◆ **REQUIREMENT**: Each line below that holds the word "sidebar" counts toward the answer; reply with the total number only.

◆ **Collected data**:

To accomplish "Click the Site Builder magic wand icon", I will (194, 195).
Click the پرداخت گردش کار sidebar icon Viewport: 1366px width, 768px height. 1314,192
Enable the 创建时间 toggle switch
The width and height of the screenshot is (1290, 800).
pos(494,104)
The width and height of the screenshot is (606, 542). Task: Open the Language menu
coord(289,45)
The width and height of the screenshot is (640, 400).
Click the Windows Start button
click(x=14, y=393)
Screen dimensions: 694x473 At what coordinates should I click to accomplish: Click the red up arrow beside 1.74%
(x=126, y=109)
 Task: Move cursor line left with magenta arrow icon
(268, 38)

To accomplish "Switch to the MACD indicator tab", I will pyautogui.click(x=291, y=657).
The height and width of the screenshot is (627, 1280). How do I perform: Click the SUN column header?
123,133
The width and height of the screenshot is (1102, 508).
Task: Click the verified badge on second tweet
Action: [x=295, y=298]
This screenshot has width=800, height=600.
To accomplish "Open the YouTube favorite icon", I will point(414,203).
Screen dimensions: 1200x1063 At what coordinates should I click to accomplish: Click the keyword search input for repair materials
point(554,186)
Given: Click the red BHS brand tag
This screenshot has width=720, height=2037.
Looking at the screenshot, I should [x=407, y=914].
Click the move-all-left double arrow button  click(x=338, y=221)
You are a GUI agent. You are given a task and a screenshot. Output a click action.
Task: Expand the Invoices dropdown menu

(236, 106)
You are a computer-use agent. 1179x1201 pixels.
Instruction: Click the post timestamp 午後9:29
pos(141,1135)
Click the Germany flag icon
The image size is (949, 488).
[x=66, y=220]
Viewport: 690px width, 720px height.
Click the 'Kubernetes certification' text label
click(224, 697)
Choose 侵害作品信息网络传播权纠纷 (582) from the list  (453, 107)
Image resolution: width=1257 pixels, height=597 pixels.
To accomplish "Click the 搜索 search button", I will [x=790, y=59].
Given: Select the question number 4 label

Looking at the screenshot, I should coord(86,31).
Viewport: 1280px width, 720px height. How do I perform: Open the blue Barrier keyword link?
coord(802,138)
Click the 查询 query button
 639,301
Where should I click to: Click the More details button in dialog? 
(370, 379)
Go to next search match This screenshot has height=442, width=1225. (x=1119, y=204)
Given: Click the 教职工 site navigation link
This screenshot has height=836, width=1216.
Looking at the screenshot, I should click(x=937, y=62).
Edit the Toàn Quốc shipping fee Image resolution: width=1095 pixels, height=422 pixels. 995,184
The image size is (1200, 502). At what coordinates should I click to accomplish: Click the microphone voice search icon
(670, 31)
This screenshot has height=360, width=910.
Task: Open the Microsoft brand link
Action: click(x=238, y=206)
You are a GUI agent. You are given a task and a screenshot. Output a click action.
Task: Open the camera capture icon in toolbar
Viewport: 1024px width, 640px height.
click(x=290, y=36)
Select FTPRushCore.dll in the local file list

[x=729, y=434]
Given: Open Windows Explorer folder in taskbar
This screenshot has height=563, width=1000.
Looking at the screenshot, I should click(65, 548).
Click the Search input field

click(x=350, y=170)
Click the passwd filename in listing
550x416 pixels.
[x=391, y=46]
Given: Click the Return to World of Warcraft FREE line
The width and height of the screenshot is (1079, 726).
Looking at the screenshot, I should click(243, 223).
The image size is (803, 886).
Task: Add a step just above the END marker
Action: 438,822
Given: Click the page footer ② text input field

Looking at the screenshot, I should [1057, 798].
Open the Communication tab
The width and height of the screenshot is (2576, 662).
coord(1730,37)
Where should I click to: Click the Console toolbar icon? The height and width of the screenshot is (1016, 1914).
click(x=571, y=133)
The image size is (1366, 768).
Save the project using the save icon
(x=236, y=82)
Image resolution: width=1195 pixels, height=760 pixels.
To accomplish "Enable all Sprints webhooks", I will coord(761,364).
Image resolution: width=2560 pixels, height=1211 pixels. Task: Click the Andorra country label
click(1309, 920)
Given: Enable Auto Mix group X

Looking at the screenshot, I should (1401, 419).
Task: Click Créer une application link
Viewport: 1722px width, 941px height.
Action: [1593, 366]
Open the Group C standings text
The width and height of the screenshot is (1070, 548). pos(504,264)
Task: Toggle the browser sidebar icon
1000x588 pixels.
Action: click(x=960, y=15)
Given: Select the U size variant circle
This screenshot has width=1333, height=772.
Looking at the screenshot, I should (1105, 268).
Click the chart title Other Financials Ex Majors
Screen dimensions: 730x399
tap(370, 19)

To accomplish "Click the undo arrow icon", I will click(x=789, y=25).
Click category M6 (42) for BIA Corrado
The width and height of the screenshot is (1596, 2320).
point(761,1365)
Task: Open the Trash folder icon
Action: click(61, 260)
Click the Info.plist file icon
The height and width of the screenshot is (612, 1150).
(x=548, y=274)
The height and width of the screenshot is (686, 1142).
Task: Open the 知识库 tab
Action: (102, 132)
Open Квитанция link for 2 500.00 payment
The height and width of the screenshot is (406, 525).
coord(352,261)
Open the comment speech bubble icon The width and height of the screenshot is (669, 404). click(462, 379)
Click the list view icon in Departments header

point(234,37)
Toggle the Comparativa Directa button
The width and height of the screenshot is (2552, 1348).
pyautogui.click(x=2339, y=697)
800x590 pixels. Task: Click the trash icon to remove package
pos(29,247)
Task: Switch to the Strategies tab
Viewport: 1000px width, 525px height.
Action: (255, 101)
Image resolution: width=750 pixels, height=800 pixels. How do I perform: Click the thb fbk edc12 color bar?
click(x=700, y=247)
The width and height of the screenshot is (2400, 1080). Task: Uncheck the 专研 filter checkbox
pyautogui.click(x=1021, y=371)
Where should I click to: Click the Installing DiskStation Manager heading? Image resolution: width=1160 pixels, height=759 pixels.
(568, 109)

◆ **FINAL ANSWER**: 2